━━━━━ AVAILABLE DATA ━━━━━

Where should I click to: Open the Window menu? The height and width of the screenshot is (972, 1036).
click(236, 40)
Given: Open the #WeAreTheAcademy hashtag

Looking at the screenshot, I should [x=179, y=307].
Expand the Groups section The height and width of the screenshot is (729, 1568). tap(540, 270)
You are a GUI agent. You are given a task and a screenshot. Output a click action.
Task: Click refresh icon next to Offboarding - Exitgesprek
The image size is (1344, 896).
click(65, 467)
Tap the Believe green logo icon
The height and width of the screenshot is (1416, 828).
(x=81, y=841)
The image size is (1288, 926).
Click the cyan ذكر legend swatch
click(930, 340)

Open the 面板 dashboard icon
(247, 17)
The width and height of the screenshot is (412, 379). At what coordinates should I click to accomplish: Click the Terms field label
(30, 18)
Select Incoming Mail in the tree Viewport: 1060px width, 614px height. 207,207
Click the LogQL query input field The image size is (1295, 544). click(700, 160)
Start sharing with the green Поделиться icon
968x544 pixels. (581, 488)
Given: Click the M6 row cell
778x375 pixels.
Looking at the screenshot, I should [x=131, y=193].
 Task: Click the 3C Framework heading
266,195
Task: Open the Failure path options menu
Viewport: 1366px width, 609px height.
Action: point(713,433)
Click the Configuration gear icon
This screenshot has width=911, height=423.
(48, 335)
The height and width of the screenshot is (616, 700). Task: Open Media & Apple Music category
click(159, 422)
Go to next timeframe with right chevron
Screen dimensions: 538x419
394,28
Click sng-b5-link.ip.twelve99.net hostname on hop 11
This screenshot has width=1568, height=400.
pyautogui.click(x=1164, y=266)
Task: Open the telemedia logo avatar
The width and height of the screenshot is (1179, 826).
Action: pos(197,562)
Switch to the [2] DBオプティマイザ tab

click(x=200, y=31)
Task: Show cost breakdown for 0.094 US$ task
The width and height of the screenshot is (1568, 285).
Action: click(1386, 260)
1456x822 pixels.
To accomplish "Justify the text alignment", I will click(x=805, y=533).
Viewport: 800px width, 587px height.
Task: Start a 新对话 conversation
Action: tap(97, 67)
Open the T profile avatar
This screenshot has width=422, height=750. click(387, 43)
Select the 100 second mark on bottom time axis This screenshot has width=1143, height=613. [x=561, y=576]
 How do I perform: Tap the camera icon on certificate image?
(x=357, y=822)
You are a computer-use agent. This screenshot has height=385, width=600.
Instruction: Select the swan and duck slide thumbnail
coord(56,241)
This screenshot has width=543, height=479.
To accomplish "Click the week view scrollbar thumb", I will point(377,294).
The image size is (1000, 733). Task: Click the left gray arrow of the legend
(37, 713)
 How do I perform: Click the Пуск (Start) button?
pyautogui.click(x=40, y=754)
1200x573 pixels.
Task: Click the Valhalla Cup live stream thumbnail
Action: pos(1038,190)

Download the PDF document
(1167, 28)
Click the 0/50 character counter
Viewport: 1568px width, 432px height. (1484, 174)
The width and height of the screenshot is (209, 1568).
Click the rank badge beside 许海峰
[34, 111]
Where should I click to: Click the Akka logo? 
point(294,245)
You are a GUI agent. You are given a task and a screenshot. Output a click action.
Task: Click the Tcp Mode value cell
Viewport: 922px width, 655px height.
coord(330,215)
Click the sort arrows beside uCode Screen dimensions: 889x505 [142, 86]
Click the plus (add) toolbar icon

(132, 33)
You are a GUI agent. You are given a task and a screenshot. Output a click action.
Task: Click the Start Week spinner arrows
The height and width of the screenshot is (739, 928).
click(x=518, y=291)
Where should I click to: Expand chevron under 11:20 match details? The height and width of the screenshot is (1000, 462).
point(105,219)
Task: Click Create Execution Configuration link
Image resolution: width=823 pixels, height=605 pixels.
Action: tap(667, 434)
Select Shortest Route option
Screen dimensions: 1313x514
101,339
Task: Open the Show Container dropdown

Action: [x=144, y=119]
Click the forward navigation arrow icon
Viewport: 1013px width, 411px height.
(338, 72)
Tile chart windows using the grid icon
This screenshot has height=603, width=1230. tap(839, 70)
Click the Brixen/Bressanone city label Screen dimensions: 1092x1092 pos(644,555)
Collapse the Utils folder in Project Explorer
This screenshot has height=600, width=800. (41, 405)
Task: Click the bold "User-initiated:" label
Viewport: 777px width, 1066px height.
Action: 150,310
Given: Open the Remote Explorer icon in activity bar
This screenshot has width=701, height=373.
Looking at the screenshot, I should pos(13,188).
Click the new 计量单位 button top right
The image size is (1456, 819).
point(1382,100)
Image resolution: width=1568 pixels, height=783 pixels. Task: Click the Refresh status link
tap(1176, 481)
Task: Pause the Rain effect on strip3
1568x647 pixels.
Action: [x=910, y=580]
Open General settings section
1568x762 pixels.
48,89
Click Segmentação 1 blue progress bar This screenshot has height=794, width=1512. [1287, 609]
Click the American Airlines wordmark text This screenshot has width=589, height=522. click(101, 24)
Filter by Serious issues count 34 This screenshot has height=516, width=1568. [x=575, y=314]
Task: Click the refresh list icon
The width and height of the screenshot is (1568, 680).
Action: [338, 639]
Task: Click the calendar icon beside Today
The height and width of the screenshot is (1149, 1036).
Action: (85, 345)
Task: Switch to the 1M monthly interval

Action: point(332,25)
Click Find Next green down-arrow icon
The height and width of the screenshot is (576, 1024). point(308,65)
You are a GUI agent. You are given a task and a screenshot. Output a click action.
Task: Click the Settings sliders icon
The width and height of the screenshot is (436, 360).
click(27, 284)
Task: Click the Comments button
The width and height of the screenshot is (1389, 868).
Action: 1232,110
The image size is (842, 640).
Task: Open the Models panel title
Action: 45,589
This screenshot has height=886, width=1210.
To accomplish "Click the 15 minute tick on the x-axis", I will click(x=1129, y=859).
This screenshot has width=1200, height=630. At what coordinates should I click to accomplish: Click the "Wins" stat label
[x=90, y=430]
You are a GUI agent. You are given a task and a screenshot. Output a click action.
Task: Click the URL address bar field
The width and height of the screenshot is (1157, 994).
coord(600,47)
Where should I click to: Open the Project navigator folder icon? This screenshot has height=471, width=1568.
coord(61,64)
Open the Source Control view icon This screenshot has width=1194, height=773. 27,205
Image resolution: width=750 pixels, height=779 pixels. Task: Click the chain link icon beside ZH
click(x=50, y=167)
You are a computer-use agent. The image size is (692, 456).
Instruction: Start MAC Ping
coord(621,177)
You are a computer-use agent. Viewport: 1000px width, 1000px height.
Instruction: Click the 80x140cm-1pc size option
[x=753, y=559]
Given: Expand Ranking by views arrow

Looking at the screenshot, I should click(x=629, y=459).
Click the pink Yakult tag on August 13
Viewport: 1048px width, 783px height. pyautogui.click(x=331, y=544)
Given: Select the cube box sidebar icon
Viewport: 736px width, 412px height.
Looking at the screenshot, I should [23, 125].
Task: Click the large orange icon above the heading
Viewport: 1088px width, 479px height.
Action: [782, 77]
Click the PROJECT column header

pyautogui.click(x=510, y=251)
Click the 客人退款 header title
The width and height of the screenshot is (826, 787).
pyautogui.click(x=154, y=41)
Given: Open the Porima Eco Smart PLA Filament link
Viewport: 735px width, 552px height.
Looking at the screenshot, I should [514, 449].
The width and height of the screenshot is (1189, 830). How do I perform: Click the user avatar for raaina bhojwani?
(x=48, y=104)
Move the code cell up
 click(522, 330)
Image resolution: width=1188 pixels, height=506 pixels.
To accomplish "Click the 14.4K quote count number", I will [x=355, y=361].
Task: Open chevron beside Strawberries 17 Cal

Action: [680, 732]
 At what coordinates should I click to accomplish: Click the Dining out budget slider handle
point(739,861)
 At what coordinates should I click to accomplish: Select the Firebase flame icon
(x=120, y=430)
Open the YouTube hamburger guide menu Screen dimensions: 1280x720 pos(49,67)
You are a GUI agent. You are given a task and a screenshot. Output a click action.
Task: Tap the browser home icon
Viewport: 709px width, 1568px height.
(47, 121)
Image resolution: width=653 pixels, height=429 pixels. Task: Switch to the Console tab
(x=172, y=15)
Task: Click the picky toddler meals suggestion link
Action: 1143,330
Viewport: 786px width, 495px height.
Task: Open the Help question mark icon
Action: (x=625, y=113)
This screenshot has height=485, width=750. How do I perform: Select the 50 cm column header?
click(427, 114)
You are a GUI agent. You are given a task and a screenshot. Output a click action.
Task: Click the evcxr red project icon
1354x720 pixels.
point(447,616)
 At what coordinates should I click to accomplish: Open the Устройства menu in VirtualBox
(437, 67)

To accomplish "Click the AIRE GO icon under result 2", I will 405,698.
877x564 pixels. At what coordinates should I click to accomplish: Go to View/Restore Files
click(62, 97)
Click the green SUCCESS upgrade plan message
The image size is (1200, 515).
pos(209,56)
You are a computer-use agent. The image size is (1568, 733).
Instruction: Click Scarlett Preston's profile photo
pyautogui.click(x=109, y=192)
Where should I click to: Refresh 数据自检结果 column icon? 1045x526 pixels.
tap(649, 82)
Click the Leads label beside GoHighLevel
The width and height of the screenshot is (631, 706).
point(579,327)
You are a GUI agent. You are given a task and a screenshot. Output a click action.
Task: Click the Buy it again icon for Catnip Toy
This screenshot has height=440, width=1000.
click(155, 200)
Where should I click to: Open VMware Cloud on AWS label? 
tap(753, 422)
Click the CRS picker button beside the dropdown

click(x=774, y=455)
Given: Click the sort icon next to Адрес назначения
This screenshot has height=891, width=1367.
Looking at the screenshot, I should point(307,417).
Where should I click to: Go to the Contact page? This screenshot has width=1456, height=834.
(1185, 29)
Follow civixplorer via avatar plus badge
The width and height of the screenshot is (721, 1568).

━━━━━

### EXERCISE REQUIREMENTS
Within the lines above, find those holding the word "axis" and copy them.

### RESPONSE
Select the 100 second mark on bottom time axis This screenshot has width=1143, height=613. [x=561, y=576]
To accomplish "Click the 15 minute tick on the x-axis", I will click(x=1129, y=859).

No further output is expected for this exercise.